● Entries supplied:
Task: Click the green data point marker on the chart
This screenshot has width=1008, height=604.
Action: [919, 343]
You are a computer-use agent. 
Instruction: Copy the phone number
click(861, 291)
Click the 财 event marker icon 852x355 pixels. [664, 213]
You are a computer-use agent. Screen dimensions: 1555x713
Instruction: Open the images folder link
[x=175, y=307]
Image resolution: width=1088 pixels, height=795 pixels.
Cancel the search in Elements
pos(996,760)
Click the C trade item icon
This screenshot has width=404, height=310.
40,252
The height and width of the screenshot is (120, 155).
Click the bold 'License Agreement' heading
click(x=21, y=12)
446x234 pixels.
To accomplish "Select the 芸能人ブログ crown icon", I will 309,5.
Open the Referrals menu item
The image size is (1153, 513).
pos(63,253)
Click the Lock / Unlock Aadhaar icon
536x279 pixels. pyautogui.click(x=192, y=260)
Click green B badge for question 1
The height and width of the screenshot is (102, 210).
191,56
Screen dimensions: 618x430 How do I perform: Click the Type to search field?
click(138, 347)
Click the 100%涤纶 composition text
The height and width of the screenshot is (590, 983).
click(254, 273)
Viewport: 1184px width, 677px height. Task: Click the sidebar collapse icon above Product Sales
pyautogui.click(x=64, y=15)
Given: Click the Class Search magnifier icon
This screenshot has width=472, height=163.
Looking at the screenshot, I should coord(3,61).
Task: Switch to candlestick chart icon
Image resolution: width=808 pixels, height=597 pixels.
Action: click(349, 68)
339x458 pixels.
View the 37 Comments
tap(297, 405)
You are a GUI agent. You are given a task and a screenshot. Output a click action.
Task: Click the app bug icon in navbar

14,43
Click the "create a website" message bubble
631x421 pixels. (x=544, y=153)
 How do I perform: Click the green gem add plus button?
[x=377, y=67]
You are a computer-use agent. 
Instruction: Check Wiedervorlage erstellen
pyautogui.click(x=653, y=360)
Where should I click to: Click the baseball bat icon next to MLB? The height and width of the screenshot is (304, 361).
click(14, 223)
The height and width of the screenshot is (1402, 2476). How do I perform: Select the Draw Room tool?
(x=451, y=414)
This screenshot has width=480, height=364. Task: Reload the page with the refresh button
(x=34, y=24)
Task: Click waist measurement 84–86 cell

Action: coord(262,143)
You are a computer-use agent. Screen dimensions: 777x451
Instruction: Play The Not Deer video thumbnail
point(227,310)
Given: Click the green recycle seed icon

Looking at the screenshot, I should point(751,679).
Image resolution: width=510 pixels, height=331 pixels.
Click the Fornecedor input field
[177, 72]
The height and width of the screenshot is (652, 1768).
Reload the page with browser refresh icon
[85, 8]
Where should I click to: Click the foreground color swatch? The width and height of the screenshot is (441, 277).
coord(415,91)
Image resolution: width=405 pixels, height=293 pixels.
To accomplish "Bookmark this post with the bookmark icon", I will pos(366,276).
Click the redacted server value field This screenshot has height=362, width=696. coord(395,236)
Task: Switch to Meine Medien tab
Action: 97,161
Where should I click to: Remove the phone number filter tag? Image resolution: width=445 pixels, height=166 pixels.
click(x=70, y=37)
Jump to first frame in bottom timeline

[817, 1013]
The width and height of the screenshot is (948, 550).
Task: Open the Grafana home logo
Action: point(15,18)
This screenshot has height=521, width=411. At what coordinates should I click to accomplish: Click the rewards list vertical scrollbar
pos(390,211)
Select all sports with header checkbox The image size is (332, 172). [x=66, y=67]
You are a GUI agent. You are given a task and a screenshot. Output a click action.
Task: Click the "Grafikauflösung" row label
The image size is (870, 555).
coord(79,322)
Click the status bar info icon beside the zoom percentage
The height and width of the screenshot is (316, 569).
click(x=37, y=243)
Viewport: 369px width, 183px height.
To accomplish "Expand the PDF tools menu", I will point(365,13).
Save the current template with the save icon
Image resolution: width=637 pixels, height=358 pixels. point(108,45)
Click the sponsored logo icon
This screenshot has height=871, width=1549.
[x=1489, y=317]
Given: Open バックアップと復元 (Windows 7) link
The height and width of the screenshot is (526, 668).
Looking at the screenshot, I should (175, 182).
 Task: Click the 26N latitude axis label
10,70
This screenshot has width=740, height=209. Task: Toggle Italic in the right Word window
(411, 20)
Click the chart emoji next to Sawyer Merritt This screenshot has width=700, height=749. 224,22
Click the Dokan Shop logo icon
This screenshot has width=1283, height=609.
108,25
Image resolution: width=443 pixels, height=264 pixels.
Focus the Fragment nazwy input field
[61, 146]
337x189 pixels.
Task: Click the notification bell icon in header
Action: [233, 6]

● Problem requirements: In the listing above, how many of the lines contain the string "chart"? Respond with the number alone.

● Written reply: 3